Text under study.
Holly West: Soaps also show unfamiliar groups have the same problems everyone else does.

Toni McGee Causey: Soaps are excellent at painting themselves into corners and creatively getting out again.

Charles Salzberg: Soaps are clinics in how to use dialog to move the story along.

Reed Farrel Coleman: Soaps show emotions play out over time in ways movies and episodic TV cannot. Novels can—and should—work the same way.

Toni McGee Causey: Soaps lack the luxury of a narrator to keep the reader posted and tell what’s going on in someone’s head. Everything has to come straight from the character.

Audiences develop attachments to the actors who play certain characters. A teen-aged Joe Clifford once wrote an eight-page letter to the network when they replaced a favorite actor with someone Joe felt was unsuited to the role. (Joe publicly admitted to eight pages. I have it on good authority it was closer to 16 but he didn’t want to seem unbalanced. Right. Eight pages is perfectly normal behavior.)

(I have all of the above on good authority. You didn’t really think I’d go to a soap opera panel, did you? Really.)

12:00 Dark Necessities: Balancing the Dark and Light in Stories. Dana King, moderator.
I was busy during much of this panel but sources tell me it didn’t suck, though it had to be a let-down for anyone who’d been to the soaps panel immediately preceding. What I remember most was Heather Graham telling a story of a Key West man who dug up a dead woman and kept her in his home for seven years while continuing to buy her flowers and gifts. Since the statute of limitation on grave robbing was only five years, the police has no idea what to charge him with. This is apparently not the weirdest story to come out of Key West.

Profound and sincere thanks to Heather, Terrence McCauley, and Patrick Hoffman for their graciousness with a virgin moderator. Health issues made us two panelists short and I worried if I’d prepared enough questions, but everyone pitched in and we more than filled the time without stretching. I owe each of you a solid.

1:30 24 Frames: Influence of the Big and Small Screen on Crime Fiction. Matt Goldman, moderator.

Explore the material.
a. Please reproduce a passage of the panel write-up word for word, beginning at the words "(I have all" and stopping after the words "Dana King, moderator.".
b. From the panel write-up, name every person whose remarks about soaps are quoted with a name at the start, giving each person once.
The entries play no part in this work.

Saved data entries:
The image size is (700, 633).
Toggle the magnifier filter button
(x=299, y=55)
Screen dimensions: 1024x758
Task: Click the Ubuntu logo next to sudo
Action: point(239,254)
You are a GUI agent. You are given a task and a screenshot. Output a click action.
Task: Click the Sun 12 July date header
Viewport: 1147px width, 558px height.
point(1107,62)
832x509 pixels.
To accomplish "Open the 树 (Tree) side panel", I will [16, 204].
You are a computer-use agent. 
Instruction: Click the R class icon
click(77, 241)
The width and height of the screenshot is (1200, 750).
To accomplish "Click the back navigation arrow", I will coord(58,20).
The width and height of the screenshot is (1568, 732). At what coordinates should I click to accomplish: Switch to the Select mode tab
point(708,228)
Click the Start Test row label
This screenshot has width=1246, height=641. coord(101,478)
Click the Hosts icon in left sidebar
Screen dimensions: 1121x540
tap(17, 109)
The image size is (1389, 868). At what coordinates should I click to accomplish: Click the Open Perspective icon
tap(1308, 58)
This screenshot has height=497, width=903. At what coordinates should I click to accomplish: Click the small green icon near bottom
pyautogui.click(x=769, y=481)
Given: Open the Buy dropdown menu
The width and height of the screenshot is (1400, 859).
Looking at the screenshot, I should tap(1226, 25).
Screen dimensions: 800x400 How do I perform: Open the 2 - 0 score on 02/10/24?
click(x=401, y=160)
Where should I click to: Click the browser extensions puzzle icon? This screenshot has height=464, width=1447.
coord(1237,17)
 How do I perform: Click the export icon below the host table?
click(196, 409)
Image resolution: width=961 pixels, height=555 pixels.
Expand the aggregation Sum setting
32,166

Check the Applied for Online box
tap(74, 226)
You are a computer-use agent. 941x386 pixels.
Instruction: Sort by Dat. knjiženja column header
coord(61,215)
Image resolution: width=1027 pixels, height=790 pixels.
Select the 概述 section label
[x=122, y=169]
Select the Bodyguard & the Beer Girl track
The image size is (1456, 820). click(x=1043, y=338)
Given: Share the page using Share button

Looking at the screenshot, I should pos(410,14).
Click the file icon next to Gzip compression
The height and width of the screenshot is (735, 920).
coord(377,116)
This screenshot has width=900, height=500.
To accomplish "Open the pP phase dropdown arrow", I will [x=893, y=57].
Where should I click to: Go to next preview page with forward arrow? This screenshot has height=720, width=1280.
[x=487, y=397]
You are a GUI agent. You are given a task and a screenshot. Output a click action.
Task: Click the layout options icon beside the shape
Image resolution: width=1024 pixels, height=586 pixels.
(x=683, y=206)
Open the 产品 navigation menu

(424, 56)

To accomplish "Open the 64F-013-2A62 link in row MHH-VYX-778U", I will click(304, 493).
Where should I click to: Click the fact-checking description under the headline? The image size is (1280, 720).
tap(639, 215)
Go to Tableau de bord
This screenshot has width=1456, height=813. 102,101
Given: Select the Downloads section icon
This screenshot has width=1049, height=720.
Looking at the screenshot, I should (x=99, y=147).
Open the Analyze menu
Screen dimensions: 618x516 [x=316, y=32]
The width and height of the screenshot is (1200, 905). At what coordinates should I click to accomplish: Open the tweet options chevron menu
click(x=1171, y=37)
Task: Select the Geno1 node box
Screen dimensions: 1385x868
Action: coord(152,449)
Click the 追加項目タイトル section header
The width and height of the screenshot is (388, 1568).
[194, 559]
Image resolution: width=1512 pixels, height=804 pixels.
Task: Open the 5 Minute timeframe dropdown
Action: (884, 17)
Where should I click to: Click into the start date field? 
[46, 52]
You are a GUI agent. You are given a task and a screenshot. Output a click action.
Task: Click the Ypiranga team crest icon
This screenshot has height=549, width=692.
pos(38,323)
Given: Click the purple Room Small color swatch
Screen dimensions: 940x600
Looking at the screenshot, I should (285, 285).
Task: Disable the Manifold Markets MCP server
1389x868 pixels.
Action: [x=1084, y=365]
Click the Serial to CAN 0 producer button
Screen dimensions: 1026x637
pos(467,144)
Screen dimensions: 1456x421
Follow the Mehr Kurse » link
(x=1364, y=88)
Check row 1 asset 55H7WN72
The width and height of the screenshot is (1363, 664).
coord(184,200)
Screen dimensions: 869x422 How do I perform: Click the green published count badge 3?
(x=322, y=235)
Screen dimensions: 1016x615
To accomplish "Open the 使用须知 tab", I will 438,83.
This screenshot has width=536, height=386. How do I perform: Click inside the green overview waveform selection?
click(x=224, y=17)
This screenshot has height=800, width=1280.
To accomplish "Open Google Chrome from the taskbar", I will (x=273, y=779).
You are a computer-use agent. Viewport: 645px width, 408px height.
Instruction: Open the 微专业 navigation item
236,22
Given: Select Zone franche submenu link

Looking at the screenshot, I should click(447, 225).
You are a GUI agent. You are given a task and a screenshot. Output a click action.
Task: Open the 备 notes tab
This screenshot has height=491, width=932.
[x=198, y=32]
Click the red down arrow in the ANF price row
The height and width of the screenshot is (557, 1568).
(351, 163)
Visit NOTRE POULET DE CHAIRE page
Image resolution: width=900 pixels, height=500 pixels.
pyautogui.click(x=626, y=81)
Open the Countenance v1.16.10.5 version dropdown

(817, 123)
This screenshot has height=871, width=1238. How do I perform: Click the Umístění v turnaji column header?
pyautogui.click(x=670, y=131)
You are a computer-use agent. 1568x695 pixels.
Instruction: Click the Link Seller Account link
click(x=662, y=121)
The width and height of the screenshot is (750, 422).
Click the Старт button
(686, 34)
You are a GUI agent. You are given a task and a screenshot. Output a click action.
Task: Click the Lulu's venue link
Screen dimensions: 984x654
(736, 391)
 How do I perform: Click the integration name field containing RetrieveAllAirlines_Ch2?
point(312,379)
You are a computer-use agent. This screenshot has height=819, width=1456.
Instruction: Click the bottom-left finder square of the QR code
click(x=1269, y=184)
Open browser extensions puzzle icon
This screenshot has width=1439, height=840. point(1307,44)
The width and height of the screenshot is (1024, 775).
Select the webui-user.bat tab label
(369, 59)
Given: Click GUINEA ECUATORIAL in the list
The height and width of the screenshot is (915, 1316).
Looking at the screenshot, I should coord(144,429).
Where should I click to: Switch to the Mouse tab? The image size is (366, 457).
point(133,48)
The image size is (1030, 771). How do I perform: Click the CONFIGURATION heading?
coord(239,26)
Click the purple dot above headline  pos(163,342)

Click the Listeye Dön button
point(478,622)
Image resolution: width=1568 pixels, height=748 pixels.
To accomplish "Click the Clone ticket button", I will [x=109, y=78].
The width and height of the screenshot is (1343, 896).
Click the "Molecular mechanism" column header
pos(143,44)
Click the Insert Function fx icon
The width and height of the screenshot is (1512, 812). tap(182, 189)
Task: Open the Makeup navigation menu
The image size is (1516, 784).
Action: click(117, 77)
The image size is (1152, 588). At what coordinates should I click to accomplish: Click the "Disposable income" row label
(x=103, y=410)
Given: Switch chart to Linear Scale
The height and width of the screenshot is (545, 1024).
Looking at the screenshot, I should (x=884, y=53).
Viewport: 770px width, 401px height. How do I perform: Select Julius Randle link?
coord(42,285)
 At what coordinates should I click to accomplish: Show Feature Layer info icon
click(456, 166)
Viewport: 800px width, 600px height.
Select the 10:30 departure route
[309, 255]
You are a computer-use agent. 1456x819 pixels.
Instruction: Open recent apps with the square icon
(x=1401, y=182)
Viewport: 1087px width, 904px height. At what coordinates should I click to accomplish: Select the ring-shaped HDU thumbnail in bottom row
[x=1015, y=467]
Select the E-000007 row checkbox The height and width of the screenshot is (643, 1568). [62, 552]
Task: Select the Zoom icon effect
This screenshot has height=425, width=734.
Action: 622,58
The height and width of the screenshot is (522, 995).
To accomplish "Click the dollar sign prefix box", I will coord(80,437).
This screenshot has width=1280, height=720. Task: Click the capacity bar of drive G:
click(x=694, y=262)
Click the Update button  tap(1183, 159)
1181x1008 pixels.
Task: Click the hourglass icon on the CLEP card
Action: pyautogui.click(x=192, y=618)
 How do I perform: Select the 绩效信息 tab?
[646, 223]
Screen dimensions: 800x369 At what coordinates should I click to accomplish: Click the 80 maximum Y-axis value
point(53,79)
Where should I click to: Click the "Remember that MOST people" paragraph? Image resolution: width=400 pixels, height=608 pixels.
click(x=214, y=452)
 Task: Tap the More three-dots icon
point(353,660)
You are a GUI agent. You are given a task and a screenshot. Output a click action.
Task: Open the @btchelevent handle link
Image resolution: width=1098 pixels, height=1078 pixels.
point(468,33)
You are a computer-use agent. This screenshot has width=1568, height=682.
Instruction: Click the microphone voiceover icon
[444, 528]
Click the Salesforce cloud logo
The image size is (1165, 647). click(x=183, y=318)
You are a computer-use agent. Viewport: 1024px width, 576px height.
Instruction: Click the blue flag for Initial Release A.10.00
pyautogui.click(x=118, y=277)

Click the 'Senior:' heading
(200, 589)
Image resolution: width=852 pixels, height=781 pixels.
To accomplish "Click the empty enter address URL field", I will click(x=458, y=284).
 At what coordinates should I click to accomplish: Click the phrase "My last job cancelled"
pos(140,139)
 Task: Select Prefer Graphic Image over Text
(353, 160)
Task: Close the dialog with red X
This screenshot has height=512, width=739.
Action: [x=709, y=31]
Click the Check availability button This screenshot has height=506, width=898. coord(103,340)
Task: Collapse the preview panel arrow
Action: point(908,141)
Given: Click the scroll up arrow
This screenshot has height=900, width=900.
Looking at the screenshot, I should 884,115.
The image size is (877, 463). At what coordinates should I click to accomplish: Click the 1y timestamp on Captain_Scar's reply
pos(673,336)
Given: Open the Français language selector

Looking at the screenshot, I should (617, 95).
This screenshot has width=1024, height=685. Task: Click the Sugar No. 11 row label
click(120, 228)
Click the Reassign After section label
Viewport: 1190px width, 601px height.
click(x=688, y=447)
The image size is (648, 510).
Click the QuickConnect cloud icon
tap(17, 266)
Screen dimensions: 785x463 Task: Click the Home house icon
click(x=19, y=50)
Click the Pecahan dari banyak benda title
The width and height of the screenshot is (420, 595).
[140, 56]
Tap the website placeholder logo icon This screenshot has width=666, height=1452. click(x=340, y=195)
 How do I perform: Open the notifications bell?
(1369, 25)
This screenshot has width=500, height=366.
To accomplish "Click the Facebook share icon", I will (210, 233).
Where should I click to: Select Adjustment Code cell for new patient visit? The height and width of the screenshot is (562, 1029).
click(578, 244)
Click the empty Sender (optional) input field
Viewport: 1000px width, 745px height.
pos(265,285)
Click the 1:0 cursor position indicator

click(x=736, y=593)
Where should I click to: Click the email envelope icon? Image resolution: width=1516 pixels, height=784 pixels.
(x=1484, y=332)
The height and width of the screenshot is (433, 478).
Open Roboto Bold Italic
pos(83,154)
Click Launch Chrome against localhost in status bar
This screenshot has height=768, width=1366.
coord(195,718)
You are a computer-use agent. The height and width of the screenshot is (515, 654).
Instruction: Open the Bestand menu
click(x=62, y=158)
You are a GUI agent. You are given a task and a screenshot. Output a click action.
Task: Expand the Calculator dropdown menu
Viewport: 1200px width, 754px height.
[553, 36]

Outputs for the tasks.
a.
(I have all of the above on good authority. You didn’t really think I’d go to a soap opera panel, did you? Really.)

12:00 Dark Necessities: Balancing the Dark and Light in Stories. Dana King, moderator.

b. Holly West, Toni McGee Causey, Charles Salzberg, Reed Farrel Coleman